Target Corp. thinks its smaller format CityTargets can get even smaller.
During a recent conference call with analysts to discuss second quarter earnings, CEO Gregg Steinhafel said the company was looking at ways to reduce the size of the urban centric store.
“We are building the capability to operate stores in smaller spaces, particularly in urban markets,” Steinhafel said. “We are analyzing results in our [existing CityTargets] to understand where in the stores we have the ability to reduce space even more allowing us to further shrink the size of this store format.”
Launched last year in cities like Chicago, San Francisco, and Seattle, CityTargets are typically 80,000 to 100,000 square feet compared to the regular big boxes, which typically 150,000 square feet or larger.
For Target, the obvious advantage of the format is that you can find more places to stick one in a dense urban core.
Target was pretty lucky to find the urban real estate to accommodate the seven CityTargets it currently operates, said Amy Koo, an analyst with Kantar Retail consulting firm in Boston.
“It’s really hard to find these spaces,” she said.
Going smaller will presumably give Target more options as it scouts future locations for the format.
Thinking even further ahead, Target’s experimentation might allow it to figure out ways to shrink the size of its regular big box stores to make them more productive, Koo said.
With U.S. sales weak, big boxes like Best Buy and Sears have adopted strategies to make the most of its space. Best Buy has partnered with vendors like Microsoft and Samsung to create store-within-a-store concepts while Sears has leased excess space to outside companies.
Big boxes over the next decade will realize that they don’t need nearly all of the space they currently own or lease, Koo said.
“People just don’t go to the general box to stock up anymore,” she said.

• **Work request**: Rewrite the passage of the article on Target's smaller stores from "Thinking even further" up to and including "productive, Koo said.", replacing "experimentation" with "testing".

• **Data section**:
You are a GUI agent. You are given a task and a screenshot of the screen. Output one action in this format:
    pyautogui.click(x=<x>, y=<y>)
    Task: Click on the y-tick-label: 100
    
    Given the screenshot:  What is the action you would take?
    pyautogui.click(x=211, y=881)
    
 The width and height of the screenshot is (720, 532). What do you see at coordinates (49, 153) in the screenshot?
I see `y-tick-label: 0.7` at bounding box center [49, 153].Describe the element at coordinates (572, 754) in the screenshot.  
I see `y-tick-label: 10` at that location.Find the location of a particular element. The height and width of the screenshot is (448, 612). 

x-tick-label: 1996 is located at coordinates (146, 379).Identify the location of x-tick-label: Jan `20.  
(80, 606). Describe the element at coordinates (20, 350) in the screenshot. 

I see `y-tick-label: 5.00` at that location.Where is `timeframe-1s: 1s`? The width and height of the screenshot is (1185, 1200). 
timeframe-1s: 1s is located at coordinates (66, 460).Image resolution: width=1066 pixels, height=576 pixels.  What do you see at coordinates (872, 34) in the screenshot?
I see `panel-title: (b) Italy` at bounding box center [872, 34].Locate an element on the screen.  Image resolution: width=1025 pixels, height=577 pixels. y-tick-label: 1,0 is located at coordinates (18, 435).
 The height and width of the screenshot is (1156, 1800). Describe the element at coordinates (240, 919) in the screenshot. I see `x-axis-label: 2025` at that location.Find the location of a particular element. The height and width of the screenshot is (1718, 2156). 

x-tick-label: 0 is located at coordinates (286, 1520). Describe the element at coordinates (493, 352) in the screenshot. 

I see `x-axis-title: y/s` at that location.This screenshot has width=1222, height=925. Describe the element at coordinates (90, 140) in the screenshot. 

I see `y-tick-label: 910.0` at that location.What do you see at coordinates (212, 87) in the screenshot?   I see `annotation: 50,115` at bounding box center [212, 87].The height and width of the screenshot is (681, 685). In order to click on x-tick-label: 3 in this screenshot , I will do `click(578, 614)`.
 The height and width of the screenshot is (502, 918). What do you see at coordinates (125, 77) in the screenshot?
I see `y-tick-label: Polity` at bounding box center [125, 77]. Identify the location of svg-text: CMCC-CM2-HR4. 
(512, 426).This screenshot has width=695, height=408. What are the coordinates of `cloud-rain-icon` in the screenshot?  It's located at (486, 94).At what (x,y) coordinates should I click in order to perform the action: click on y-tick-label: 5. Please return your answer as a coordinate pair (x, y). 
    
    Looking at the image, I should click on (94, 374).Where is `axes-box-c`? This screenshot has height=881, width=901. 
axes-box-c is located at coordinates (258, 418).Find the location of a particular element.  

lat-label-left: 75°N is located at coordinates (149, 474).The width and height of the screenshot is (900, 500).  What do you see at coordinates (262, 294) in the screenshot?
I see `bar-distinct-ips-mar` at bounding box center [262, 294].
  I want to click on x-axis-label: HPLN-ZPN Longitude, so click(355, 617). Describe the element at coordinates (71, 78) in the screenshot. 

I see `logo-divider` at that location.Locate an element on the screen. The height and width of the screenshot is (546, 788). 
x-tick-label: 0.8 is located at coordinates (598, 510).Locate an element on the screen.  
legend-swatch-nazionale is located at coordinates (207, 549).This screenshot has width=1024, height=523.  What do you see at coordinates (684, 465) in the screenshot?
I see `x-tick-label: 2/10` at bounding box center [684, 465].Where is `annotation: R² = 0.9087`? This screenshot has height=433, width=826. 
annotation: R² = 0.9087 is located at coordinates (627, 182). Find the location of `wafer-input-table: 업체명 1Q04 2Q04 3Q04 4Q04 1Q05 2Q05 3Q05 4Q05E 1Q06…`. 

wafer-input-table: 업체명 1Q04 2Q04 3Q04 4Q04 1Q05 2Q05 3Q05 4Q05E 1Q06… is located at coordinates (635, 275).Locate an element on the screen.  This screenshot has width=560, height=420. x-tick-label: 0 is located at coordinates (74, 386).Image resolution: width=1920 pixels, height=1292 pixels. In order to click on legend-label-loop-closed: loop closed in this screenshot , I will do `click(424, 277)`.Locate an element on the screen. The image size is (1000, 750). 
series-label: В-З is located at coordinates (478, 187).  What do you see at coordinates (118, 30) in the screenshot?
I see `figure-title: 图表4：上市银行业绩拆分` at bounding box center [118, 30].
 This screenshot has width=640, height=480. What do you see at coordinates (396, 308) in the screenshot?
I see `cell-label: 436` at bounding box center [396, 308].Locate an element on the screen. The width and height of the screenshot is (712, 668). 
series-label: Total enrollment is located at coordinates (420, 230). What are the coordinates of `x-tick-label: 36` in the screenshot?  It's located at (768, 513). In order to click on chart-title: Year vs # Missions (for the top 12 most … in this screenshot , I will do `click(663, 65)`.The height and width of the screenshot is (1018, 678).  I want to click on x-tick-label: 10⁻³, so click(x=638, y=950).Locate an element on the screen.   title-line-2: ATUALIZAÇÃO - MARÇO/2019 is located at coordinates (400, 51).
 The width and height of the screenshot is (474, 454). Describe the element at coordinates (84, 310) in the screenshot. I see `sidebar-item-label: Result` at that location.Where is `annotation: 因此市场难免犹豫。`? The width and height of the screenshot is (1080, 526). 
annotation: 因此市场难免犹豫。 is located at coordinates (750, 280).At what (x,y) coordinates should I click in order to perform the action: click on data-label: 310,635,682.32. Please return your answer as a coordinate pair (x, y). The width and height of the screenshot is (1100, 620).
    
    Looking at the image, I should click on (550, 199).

• **Result of this exercise**:
Thinking even further ahead, Target’s testing might allow it to figure out ways to shrink the size of its regular big box stores to make them more productive, Koo said.